**EXERCISE REQUIREMENTS:**
Only the lines from the one containing "Screen dimensions: 1400x425" through the last line of the data are to be written out, exactly and in full.

**RAW DATA:**
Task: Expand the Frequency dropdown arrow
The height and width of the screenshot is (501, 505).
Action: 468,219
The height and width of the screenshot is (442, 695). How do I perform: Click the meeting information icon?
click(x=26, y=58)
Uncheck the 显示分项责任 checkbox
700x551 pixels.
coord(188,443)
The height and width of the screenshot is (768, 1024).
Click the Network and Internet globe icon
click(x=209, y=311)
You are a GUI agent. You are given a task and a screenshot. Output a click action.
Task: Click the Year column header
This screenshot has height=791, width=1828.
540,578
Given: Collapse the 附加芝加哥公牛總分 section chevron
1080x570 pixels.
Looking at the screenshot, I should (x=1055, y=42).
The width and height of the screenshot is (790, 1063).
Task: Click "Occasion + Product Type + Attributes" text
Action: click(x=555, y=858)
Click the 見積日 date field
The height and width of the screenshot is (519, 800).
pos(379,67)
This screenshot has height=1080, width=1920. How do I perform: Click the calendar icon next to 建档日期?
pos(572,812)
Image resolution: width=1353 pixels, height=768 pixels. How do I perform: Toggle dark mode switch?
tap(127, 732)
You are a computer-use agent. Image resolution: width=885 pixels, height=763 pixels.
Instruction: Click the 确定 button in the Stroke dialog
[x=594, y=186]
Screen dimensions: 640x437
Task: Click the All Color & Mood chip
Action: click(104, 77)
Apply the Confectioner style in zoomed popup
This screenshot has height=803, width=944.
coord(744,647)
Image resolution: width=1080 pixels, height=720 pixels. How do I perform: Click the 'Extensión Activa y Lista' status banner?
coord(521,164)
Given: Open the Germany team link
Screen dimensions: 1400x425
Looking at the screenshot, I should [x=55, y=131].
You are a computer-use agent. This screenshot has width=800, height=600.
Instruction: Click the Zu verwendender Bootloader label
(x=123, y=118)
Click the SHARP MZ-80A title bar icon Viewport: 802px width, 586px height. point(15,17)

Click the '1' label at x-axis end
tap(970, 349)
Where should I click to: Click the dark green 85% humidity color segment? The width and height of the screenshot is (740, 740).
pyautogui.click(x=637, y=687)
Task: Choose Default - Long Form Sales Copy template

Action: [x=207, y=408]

**RESULT:**
Screen dimensions: 1400x425
Looking at the screenshot, I should [x=55, y=131].
You are a computer-use agent. This screenshot has width=800, height=600.
Instruction: Click the Zu verwendender Bootloader label
(x=123, y=118)
Click the SHARP MZ-80A title bar icon Viewport: 802px width, 586px height. point(15,17)

Click the '1' label at x-axis end
tap(970, 349)
Where should I click to: Click the dark green 85% humidity color segment? The width and height of the screenshot is (740, 740).
pyautogui.click(x=637, y=687)
Task: Choose Default - Long Form Sales Copy template

Action: [x=207, y=408]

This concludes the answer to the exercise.